I personally think Desert Pioneer would be a better name for the combined route, Pioneer Wind sounds like someone passed gas.
I don't think timing the Desert Pioneer would be possible or even recommend since the Zephyr passes through Salt Lake at 11pm and 3 am. That would be a rough transfer let alone arrival times in Salt Lake.
I'm not sure what the Pioneer and Desert Wind schedule was like when they ran. Finding schedules prior to the wide distribution of scanners is next to impossible.
I'll attach the proposed timetable from the last positive official Amtrak study of the
Pioneer/Desert Wind. It was only partly implemented, adding to the cost of the Pioneer without adding the advantages identified in the 1991 study.
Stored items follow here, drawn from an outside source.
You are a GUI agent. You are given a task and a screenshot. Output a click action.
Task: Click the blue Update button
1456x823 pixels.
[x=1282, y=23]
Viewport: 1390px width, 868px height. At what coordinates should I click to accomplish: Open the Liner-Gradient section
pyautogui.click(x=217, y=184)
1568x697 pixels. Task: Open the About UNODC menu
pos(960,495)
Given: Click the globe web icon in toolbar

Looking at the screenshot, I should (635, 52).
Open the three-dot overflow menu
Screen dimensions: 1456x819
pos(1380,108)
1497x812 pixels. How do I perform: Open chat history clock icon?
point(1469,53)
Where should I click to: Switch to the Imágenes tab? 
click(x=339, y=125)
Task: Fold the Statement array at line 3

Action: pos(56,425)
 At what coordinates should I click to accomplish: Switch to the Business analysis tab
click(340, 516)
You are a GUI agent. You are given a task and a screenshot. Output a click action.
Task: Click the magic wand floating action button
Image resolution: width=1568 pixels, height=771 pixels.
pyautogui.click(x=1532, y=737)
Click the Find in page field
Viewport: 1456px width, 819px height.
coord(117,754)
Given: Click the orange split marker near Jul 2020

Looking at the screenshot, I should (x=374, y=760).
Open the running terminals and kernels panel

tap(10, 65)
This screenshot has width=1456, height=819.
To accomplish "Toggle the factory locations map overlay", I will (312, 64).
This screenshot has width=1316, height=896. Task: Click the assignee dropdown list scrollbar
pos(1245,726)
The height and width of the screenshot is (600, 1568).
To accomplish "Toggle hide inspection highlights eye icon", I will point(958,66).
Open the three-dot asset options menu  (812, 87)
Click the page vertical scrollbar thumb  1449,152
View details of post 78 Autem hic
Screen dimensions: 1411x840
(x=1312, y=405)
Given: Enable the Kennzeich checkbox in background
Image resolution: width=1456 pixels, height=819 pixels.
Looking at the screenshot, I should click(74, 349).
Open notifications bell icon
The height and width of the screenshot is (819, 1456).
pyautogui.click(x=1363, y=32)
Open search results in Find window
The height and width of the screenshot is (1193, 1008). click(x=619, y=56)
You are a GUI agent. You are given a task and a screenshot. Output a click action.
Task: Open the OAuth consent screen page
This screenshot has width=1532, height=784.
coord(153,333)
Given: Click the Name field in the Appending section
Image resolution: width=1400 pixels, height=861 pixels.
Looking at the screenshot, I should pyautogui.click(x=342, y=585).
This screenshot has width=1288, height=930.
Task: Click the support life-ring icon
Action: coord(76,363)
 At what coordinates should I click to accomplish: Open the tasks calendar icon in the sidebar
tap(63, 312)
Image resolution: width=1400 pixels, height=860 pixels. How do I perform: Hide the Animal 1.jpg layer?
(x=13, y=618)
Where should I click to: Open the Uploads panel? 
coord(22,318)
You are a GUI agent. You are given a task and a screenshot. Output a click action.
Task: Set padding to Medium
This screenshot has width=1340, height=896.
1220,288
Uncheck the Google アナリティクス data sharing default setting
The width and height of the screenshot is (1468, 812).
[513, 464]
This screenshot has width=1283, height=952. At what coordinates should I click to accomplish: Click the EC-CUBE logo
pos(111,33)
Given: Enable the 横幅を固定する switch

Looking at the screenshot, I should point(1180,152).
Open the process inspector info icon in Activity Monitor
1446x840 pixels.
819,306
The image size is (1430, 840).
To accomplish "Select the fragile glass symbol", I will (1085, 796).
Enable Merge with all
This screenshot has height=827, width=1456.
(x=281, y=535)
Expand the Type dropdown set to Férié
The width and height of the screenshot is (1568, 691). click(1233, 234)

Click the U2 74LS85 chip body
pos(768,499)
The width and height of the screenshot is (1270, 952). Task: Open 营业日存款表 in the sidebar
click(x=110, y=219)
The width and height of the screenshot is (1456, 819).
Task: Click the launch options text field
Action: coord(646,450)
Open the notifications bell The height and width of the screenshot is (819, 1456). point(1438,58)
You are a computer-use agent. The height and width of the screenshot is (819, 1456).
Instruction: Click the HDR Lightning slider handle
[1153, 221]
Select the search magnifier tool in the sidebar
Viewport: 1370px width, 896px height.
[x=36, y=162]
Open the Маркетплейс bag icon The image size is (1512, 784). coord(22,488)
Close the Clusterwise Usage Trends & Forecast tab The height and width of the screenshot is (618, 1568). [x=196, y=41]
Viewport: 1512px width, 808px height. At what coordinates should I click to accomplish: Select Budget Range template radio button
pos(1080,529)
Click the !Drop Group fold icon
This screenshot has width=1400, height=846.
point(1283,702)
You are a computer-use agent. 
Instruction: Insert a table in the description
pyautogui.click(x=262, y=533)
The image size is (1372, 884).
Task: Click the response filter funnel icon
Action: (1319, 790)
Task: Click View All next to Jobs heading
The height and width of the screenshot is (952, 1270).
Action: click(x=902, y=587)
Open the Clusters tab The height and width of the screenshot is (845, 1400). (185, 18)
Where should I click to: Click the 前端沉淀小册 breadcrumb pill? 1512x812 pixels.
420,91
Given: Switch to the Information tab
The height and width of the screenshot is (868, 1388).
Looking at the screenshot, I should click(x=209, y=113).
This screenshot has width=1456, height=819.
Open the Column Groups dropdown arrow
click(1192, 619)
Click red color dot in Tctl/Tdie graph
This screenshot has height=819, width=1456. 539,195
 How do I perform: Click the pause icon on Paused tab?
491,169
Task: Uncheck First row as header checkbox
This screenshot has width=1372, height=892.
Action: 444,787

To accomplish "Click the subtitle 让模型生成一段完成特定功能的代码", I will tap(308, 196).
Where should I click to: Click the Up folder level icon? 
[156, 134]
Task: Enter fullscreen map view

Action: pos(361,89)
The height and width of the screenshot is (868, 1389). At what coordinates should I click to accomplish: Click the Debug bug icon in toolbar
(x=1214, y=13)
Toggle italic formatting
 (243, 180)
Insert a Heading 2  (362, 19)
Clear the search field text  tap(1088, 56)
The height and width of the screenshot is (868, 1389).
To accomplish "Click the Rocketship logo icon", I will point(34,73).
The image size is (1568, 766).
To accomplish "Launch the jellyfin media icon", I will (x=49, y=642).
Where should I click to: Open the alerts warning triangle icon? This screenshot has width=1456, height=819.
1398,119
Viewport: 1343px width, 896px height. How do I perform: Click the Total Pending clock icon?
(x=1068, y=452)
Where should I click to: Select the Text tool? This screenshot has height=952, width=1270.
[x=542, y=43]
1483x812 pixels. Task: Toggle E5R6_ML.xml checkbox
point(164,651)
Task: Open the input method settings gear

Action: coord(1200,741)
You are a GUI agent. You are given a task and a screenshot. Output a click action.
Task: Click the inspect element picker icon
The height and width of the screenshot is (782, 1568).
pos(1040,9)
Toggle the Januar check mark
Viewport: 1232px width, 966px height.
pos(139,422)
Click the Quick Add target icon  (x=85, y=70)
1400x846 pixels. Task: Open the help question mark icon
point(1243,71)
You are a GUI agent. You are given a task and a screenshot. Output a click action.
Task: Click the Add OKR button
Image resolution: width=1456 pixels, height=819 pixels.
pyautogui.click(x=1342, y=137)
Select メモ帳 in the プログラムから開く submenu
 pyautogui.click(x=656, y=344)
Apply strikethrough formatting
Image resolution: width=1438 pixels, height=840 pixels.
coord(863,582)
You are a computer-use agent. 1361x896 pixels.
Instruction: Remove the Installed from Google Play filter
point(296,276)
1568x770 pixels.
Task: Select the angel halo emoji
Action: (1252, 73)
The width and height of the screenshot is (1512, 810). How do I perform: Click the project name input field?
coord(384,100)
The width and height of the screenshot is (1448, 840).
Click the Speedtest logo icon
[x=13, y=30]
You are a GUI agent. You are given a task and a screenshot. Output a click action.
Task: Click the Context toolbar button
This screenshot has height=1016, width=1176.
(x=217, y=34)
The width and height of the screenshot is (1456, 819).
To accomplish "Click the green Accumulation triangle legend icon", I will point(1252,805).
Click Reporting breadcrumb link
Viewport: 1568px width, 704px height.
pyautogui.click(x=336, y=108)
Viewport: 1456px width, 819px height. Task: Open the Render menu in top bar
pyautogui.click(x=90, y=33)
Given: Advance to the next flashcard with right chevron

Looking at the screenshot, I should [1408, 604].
[I worked on the planning for the original 1977 SEA - PDX - BOI - SLC train, some elements of the 1991 Wyoming/Denver extension and the 2008/2009 response to the "study" of restoring the Pioneer.]
When one gets out the scratch pads and the geographic and traffic information, there are a number of ways of running it, all of them astoundingly better than what Amtrak drafted for the outrage they called a study. By the time C.B. Hall of All Aboard Washington and I (for ColoRail) finished, my alternative timetable spreadsheet was up to 29 pages.
Spoiler alert: we informally concluded that if sleepers had to be included, the very best alternative was the
Portland Rose pattern (two nights and one business day), running SEA - PDX - BOI - SLC - DEN. It hits all major cities at decent times. That results in a civilized loose connection in Denver which would be hard for even the UP to mess up. Much of the load turns over in Denver anyway and unlike the Crossroads of the West, the Mile High City is set up to handle it. There are some subcategories to this: the best economically is to run it as a second train on the Moffat Line (the overnight
Prospector did that for the Rio Grande), the next best is via Cheyenne and the C&S (BNSF) along the Front Range through the big university cities, and the too-fast route is via the Borie cut-off, screwing Cheyenne for a third time.
With input from my fellow AORTA (Oregon) members, we came up with the idea of juggling it so that in one direction it came through the Columbia Gorge at breakfast time and down the hill from the Moffat Tunnel or along the Front Range for breakfast in the other direction.